5. **Conclusion:** The mistake is in the upper limit of the inner integral for 'r'. It should be $1/\cos \theta$, not $1$.
The correct integral should be $\int_{0}^{\pi / 4} \int_{0}^{1/\cos \theta} r^{2} \cos \theta d r d \theta$.

Alternative answer

Answer: The statement is wrong because the upper limit for `r` in the integral should not be `1`. Instead, it should be `sec(θ)`. Explain
This is a question about <converting a region and an integral from normal x-y coordinates to polar r-θ coordinates>. The solving step is:

First, let's understand the region `R`.
1. **Draw the region `R`**: The region is bounded by `x=1`, `y=0`, and `y=x`. If you draw these lines, you'll see it's a triangle! Its corners are at (0,0), (1,0), and (1,1).

Now, let's think about polar coordinates, where `x = r cos(θ)` and `y = r sin(θ)`.
2. **Convert the boundaries to polar coordinates**:
* The line `y=0` (the x-axis) means `θ=0`. This is correct in the given integral's `θ` limits.
* The line `y=x` means `r sin(θ) = r cos(θ)`. If `r` is not zero, then `sin(θ) = cos(θ)`, which means `tan(θ) = 1`. In the first part of the coordinate plane, this happens when `θ = π/4`. This is also correct in the given integral's `θ` limits.
* The tricky one is `x=1`. In polar coordinates, `x = r cos(θ)`. So, `x=1` becomes `r cos(θ) = 1`. This means `r = 1 / cos(θ)`, which is the same as `r = sec(θ)`.

3. **Look at the `r` limits**: When we are looking at the triangular region `R` from the origin (0,0) outwards, `r` starts from `0`. But where does `r` stop? It stops when it hits the line `x=1`. And we just found out that `x=1` is described by `r = sec(θ)`.
* So, for this region, `r` should go from `0` to `sec(θ)`.

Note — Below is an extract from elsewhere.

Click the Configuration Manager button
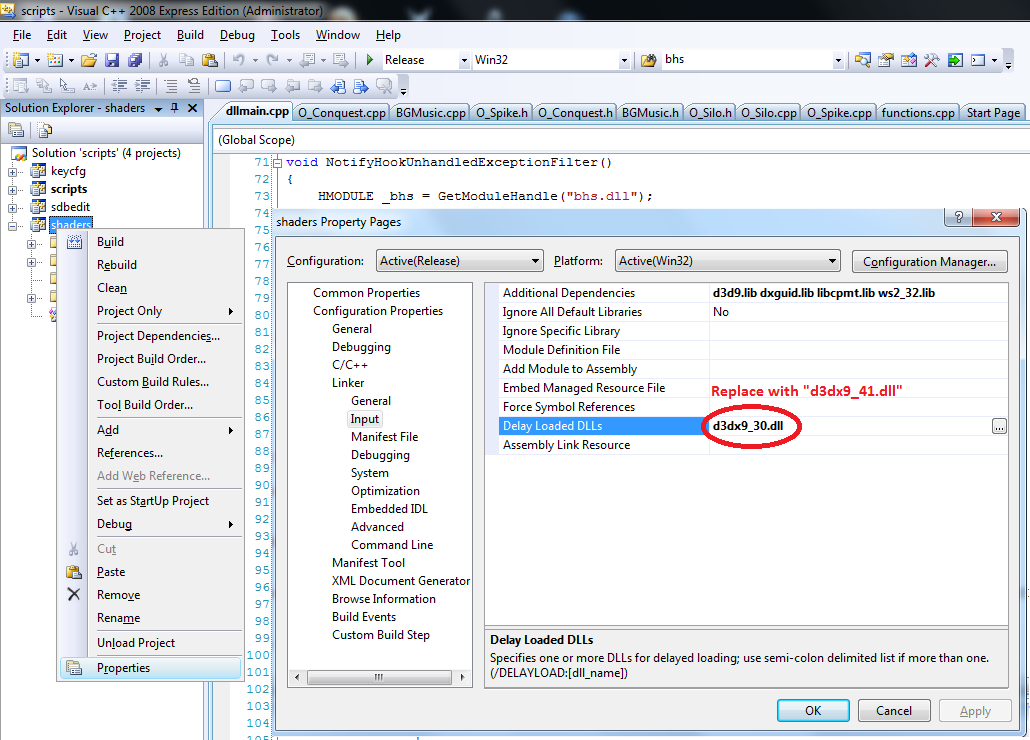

4. **Compare with the given integral**: The given integral has `r` going from `0` to `1`. This is where the mistake is! If `r` went from `0` to `1`, it would mean we're integrating over a slice of a circle with radius 1, from `θ=0` to `θ=π/4`, which is not our triangle. Our triangle extends further than `r=1` when `θ` is small (like near `θ=0`, where `sec(θ)` is close to 1, but as `θ` approaches `π/4`, `sec(θ)` gets bigger than 1, like `sec(π/4) = √2 ≈ 1.414`).

5. **Conclusion**: The problem is with the upper limit for `r`. It should be `sec(θ)`, not `1`.

Alternative answer

Answer:
The statement is wrong because the upper limit for the inner integral (with respect to $r$) should be $\sec \theta$, not $1$. Explain
This is a question about converting a double integral from Cartesian coordinates to polar coordinates, specifically how to correctly transform the region of integration. The solving step is:

First, let's understand the region $R$. It's bounded by the lines $x=1$, $y=0$, and $y=x$. If you draw these lines, you'll see a triangle with corners at $(0,0)$, $(1,0)$, and $(1,1)$. This region is in the first quadrant.

Next, we need to change this region into polar coordinates.
1. **Angles ($\theta$):** The line $y=0$ is the positive x-axis, which is $\theta=0$. The line $y=x$ is at an angle of $45^\circ$ from the x-axis, which is $\theta=\pi/4$. So, the $\theta$ limits are from $0$ to $\pi/4$. This part matches the given integral, so it's correct.

2. **Radius ($r$):** The region starts at the origin, so $r$ starts from $0$. The outer boundary of our triangle is the line $x=1$. To change this to polar coordinates, we use the formula $x = r \cos \theta$. So, $r \cos \theta = 1$. This means $r = \frac{1}{\cos \theta}$, which is also written as $r = \sec \theta$. So, the $r$ limit should go from $0$ to $\sec \theta$.

Now, let's look at the integrand $x dA$. In polar coordinates, $x = r \cos \theta$ and $dA = r dr d \theta$. So, $x dA$ becomes $(r \cos \theta)(r dr d \theta) = r^2 \cos \theta dr d \theta$. This part also matches the given integral, so it's correct.

Putting it all together, the correct integral in polar coordinates should be:
$\int_{0}^{\pi / 4} \int_{0}^{\sec \theta} r^{2} \cos \theta d r d \theta$

The given statement has $\int_{0}^{\pi / 4} \int_{0}^{1} r^{2} \cos \theta d r d \theta$. The mistake is that the upper limit for $r$ is given as $1$ instead of $\sec \theta$. That's why the statement is wrong!